Actually, an observer falling into a black hole will hit the singularity in a finite (and generally very small) period of time. Someone outside will never see the person ever get in though.
Also, electrical impulses are transmitted at only about 300 kilometres per hour, not kilometres per second. Electricity flows at nearly the speed of light, but impulses in nerves are limited to the speed at which the intracellular and extracellular potentials can be reversed (i.e. how fast potassium ions can get out and sodium ions can get in) and the speed at which neurotransmitters can be released and interpreted.

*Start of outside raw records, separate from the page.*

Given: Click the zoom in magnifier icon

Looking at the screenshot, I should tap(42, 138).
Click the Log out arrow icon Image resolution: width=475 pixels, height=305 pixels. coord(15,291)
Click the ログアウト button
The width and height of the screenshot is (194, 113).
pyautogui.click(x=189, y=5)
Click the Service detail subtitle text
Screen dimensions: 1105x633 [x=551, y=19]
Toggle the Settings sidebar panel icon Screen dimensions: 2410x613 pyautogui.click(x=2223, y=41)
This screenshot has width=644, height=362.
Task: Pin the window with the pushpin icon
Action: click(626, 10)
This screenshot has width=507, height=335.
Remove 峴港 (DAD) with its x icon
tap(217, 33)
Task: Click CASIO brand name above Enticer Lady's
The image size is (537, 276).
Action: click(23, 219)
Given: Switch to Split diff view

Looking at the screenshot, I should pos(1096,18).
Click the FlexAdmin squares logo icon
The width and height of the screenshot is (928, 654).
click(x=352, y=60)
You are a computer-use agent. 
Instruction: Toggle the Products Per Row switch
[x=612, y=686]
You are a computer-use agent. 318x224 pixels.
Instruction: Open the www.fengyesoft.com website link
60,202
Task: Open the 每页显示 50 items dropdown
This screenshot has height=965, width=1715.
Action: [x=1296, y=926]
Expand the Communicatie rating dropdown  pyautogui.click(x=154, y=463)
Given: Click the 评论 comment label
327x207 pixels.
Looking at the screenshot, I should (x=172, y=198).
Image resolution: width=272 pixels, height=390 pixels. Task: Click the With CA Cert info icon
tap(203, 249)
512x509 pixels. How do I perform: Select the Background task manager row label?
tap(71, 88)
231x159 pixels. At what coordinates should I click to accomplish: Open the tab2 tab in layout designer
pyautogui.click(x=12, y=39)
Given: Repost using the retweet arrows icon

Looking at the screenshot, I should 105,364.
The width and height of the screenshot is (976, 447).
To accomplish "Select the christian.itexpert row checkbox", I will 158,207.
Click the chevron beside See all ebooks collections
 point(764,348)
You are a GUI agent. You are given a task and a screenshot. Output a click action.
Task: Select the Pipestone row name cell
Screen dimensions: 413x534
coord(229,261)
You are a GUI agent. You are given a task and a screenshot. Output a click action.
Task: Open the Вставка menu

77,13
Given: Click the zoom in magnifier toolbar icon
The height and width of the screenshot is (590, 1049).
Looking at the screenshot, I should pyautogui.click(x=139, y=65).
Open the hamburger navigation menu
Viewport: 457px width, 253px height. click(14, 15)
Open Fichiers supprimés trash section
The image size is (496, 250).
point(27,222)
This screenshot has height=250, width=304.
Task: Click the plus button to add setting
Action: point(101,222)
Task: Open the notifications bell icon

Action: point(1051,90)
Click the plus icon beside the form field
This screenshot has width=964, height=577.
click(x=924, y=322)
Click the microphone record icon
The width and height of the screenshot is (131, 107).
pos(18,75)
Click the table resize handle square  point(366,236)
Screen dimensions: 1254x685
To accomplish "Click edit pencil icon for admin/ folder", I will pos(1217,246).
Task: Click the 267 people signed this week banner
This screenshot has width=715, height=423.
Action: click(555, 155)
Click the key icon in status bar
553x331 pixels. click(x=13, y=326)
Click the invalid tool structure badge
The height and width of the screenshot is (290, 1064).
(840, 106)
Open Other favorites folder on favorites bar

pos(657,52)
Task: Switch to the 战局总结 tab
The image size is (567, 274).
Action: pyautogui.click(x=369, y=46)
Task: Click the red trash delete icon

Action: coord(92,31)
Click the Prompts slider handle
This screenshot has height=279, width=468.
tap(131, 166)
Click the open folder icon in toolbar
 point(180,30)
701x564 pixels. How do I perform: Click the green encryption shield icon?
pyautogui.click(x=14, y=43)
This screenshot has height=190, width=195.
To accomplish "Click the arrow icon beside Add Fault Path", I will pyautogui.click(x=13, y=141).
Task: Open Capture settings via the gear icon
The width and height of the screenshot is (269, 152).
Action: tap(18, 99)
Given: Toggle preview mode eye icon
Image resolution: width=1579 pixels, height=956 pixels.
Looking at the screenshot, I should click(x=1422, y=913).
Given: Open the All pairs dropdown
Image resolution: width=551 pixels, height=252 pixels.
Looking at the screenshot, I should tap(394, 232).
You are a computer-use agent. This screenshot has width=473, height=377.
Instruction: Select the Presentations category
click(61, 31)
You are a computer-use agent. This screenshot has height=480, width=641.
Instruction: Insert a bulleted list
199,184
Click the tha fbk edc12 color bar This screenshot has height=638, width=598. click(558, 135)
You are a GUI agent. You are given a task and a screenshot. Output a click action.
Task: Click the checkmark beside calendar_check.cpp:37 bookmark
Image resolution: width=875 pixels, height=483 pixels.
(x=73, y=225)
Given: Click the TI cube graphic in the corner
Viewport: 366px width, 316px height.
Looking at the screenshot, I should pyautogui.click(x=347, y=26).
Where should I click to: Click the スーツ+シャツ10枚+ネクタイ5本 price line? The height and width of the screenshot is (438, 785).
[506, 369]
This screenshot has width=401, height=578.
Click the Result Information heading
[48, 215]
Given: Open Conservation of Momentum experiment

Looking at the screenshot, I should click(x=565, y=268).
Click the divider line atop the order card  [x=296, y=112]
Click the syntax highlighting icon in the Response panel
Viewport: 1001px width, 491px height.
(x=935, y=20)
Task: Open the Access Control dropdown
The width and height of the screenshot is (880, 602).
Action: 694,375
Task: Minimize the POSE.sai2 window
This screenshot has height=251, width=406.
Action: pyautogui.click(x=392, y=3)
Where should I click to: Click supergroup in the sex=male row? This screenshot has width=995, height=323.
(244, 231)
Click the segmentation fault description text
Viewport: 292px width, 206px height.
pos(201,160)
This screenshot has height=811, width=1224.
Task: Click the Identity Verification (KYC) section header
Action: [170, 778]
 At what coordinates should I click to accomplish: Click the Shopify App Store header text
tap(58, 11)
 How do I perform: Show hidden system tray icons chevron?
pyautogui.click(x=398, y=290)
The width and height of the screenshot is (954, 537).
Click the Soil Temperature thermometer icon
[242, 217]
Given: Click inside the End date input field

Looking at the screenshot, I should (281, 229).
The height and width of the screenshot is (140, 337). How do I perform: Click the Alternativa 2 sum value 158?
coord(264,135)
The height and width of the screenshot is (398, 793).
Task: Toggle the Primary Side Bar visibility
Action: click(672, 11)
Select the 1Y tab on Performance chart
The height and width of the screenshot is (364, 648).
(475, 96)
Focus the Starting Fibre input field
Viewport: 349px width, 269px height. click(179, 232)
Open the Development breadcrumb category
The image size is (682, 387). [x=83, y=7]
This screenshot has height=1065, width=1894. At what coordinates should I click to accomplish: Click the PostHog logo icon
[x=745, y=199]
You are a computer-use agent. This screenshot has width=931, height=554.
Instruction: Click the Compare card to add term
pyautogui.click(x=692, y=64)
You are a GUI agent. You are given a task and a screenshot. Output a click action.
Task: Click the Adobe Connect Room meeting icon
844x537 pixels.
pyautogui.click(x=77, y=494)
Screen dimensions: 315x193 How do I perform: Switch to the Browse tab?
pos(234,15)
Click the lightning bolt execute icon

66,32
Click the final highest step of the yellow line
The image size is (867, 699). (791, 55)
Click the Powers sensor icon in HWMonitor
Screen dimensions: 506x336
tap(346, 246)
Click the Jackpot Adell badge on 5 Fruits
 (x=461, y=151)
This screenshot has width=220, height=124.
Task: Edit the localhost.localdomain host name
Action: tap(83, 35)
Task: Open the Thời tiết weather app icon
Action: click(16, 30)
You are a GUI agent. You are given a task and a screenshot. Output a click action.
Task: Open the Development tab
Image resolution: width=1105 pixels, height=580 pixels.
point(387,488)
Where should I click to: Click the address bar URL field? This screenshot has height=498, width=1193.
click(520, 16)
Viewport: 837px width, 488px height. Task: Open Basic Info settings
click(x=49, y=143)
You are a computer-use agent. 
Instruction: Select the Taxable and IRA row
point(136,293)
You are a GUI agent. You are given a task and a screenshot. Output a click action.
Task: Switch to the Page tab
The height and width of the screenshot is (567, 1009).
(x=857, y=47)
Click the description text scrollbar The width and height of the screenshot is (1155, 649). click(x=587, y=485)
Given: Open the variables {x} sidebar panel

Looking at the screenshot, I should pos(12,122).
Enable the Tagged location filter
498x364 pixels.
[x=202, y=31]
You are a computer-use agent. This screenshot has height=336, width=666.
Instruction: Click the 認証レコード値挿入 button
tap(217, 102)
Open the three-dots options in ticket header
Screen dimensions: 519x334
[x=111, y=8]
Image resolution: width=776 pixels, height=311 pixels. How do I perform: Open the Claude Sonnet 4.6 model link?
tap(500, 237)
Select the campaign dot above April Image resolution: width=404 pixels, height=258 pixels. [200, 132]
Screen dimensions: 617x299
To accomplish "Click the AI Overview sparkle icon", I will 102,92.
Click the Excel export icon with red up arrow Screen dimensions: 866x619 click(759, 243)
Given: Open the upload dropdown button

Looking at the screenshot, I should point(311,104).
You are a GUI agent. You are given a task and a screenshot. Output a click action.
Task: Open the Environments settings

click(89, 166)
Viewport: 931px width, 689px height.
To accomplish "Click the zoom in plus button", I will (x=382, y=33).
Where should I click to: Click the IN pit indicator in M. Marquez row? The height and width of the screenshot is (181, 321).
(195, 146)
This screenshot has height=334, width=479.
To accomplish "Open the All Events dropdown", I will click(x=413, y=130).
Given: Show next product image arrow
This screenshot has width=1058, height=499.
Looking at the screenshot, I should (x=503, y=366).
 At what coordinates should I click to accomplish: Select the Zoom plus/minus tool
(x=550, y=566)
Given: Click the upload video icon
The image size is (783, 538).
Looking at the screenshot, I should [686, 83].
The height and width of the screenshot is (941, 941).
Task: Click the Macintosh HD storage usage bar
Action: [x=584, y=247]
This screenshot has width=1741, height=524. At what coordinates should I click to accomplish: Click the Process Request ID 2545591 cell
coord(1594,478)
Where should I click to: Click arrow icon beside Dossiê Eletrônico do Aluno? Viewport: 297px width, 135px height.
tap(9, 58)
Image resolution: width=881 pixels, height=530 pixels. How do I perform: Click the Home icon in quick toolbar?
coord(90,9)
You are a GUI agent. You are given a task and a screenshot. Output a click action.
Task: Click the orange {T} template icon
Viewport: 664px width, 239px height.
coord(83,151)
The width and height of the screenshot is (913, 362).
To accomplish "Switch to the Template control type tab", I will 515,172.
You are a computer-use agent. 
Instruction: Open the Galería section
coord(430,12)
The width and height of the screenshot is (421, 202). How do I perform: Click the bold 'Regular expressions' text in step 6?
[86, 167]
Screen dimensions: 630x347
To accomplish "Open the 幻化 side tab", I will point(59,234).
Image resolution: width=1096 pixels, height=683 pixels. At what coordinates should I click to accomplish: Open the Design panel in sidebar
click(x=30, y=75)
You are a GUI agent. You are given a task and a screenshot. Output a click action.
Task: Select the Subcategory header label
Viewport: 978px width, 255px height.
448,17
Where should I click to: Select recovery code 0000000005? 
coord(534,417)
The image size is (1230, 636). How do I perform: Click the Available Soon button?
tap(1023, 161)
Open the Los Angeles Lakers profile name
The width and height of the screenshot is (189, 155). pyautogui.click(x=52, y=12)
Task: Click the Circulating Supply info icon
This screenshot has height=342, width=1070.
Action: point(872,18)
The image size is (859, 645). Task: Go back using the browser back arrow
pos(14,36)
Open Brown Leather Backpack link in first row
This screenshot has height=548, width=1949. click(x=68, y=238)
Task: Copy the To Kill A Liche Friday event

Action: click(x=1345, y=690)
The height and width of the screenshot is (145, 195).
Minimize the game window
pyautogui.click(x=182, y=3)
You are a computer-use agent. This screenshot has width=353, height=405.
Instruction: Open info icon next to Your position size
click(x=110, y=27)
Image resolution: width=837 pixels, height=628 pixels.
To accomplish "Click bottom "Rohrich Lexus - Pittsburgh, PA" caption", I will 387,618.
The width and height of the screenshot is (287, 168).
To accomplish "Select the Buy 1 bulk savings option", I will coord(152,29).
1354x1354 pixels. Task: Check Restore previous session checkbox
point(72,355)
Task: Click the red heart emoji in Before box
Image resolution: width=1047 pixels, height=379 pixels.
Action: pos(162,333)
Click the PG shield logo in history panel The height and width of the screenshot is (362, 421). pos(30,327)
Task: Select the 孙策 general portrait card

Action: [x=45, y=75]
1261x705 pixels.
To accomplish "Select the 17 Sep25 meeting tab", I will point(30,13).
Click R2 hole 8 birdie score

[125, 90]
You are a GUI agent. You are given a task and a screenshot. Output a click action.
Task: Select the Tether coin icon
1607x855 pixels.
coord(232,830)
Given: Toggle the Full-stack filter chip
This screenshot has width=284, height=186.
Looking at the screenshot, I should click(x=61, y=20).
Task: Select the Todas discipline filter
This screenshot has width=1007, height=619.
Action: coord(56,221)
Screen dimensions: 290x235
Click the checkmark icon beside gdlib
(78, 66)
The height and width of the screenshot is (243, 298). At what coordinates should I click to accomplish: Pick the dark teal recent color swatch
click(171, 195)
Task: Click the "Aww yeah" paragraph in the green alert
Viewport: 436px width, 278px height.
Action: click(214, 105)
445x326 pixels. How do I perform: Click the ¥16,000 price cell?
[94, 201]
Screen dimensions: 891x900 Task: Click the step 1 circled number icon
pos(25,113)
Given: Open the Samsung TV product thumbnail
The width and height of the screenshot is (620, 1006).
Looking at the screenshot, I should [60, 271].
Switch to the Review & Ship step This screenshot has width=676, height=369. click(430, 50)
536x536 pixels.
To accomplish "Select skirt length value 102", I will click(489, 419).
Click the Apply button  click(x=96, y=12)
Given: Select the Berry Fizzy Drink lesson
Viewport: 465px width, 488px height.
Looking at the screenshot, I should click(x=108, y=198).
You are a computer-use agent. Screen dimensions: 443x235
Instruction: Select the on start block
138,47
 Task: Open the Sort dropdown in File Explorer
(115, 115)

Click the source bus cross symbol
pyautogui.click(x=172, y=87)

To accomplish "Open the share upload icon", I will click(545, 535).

And as for the "but we're not 100% sure it's safe" thoughts, you guys should get over it already. Really, why doesn't the Sun suddenly disappear, or why doesn't friction simply stop existing and we all condense with the Earth into a sphere(oid) bound only by gravity? Just as we might be wrong about quantum mechanics/particle physics/whatever, we might have a fundamentally wrong view on something much simpler, and it might also spell our death. Empirical evidence however confirms that the laws of the Universe hold with time, and don't just change randomly. If the Standard Model has made consistently good predictions, why should you worry about it failing in favour of something with scarce experimental evidence?
If you're not at ease with an empirical argument, here's a mathematical one. To make a black hole you have to squeeze mass (or energy, one implies the other does it not?) into a VERY small space to achieve conditions that could produce black holes. Specifically, the Schwarzchild radius for a mass of 10 PeV, which is higher than even the lead-lead collisions the LHC is capable of working with, is around 10^-31 m, which is 10 quadrillion times smaller than a proton. There is no equipment on Earth capable of even measuring 10^-20 m currently, and much less operate with those scales. Even if the extremely improbable event of one being formed actually happens, it's probably going to fly through ordinary matter in much the same way a neutrino does, except it might interact with matter even less (neutrinos interact by gravity, since they have been proven to possess mass, and by the weak force, while AFAIK black holes have no weak hypercharge, colour or electrical charge; only gravity would be involved. Granted, the LHC micro black hole would weigh considerably more than a neutrino, and therefore feel more gravitational force, but gravity is so inherently weak at those scales that the Standard Model doesn't even take it into account and yet is a formidably precise theory). And considering you need a wall of lead a light-year thick to block half the neutrinos that pass through it, I'm pretty sure that is saying something.
That's about my take on it, of course. Feel free to criticize.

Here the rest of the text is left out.